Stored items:
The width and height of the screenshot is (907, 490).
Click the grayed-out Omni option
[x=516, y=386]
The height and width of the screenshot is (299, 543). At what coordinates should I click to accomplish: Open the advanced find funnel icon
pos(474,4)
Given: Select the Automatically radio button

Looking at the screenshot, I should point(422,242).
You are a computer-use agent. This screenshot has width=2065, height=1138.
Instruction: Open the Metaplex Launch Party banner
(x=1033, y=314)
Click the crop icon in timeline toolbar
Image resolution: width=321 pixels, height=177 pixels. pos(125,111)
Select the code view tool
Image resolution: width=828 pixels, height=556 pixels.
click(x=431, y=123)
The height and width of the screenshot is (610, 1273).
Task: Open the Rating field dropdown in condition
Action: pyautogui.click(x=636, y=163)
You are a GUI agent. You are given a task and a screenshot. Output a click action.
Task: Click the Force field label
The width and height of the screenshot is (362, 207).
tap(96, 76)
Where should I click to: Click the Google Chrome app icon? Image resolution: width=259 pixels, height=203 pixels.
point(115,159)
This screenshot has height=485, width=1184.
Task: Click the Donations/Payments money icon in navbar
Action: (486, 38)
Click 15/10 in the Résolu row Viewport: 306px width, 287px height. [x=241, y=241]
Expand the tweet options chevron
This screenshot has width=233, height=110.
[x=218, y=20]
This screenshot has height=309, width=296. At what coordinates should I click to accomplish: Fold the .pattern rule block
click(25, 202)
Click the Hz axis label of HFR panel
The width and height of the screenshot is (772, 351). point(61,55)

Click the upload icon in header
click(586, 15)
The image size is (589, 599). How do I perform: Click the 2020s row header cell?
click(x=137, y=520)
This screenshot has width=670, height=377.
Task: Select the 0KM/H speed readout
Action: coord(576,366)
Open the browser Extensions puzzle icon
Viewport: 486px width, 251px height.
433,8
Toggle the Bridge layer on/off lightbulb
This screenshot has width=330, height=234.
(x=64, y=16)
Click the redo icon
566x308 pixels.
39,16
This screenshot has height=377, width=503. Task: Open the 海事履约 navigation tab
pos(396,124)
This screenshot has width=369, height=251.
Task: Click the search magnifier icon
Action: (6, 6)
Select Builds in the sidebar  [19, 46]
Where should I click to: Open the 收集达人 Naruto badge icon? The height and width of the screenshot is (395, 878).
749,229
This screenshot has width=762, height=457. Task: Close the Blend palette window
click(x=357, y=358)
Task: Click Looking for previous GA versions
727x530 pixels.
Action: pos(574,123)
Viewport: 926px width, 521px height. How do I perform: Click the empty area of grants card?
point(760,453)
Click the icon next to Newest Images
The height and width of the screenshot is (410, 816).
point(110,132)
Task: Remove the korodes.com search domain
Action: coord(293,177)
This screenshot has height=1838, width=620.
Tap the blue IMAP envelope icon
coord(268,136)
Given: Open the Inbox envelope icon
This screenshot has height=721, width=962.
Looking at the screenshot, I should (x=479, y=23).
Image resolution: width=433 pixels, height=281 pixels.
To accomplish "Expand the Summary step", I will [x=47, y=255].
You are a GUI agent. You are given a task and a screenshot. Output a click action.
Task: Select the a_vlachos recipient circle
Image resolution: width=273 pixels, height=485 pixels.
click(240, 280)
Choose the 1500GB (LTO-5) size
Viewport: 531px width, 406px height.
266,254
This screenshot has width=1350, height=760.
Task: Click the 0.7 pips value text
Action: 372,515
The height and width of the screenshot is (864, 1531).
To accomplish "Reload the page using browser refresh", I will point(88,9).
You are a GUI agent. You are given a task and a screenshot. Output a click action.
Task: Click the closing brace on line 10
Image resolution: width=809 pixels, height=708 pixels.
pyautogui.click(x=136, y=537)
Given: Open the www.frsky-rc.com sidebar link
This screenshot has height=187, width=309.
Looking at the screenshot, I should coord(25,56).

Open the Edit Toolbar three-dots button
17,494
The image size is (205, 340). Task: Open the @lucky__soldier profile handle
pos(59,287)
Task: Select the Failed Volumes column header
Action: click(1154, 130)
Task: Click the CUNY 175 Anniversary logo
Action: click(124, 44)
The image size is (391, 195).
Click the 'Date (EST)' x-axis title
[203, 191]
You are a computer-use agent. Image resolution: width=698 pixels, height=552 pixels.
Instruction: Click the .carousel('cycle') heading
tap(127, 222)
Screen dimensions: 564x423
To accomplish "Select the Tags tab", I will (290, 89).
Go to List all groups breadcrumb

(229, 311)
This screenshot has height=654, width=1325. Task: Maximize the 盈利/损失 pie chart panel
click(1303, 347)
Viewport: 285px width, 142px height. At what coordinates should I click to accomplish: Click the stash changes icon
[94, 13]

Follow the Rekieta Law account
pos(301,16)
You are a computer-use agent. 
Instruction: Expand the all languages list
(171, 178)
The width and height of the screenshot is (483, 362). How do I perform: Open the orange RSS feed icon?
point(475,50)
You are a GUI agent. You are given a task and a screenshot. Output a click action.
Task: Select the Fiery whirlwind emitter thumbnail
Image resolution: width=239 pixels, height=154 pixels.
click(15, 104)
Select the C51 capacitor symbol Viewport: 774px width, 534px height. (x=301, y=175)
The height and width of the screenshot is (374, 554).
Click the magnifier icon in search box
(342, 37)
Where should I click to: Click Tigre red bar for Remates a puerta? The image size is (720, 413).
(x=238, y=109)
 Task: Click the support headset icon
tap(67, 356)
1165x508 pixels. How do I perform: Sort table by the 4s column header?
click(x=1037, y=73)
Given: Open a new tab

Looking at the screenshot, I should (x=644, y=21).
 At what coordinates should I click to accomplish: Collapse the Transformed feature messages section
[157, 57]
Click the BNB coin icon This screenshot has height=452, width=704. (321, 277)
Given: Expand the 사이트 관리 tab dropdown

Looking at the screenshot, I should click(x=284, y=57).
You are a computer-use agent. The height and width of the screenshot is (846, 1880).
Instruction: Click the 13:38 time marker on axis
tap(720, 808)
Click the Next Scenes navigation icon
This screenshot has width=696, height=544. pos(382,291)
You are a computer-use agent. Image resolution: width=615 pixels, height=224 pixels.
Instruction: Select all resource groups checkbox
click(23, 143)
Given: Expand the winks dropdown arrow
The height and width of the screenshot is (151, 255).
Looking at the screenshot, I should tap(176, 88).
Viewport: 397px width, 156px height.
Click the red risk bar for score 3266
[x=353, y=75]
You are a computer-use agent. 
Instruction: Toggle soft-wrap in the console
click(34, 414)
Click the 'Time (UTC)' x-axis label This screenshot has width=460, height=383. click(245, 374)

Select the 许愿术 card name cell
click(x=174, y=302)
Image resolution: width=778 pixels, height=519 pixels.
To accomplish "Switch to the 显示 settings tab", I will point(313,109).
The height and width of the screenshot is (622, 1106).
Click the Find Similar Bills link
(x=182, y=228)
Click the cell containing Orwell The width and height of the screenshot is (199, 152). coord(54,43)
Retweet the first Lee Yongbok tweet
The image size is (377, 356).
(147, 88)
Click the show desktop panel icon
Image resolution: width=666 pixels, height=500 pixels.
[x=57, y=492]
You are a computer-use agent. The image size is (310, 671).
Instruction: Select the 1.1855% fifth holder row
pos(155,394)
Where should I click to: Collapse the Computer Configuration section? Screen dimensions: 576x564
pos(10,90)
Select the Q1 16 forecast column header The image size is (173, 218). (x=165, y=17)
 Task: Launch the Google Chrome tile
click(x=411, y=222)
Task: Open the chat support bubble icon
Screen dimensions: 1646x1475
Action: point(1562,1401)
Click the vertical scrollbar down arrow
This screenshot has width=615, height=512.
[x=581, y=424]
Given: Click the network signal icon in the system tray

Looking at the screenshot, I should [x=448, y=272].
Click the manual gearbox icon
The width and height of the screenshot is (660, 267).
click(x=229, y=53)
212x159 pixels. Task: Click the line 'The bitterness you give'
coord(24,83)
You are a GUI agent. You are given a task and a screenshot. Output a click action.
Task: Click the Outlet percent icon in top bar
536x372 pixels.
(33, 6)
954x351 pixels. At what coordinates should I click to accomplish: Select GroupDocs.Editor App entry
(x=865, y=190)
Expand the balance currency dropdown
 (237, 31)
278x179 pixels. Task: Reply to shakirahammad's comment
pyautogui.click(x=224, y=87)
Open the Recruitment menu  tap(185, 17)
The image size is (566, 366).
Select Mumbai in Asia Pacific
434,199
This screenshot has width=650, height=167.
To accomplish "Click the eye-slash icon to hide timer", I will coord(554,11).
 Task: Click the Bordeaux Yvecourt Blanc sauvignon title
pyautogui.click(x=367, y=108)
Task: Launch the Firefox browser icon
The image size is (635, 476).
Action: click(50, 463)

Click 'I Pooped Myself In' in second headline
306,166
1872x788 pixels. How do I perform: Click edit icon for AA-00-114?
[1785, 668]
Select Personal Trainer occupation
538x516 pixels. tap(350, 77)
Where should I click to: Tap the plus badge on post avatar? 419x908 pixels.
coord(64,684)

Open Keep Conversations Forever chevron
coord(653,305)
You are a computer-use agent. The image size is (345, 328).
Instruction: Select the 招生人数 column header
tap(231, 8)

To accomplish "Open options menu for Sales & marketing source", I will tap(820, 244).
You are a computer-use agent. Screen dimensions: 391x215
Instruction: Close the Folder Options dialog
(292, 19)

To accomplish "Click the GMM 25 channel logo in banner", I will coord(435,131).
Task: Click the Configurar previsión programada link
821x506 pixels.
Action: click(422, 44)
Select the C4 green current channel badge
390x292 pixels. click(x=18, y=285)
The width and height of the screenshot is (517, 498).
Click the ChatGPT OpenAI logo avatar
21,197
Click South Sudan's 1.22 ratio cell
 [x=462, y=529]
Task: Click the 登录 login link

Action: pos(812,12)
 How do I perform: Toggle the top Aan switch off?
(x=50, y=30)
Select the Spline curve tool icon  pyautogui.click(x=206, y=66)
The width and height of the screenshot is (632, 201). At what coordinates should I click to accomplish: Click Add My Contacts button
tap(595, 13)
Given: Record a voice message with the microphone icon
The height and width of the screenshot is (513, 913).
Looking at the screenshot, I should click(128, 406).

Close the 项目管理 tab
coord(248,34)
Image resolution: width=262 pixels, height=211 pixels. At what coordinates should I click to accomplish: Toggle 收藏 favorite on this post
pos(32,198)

Work instruction: Give the number of lines above that hold the word "sidebar", and nothing more.

Exercise answer: 2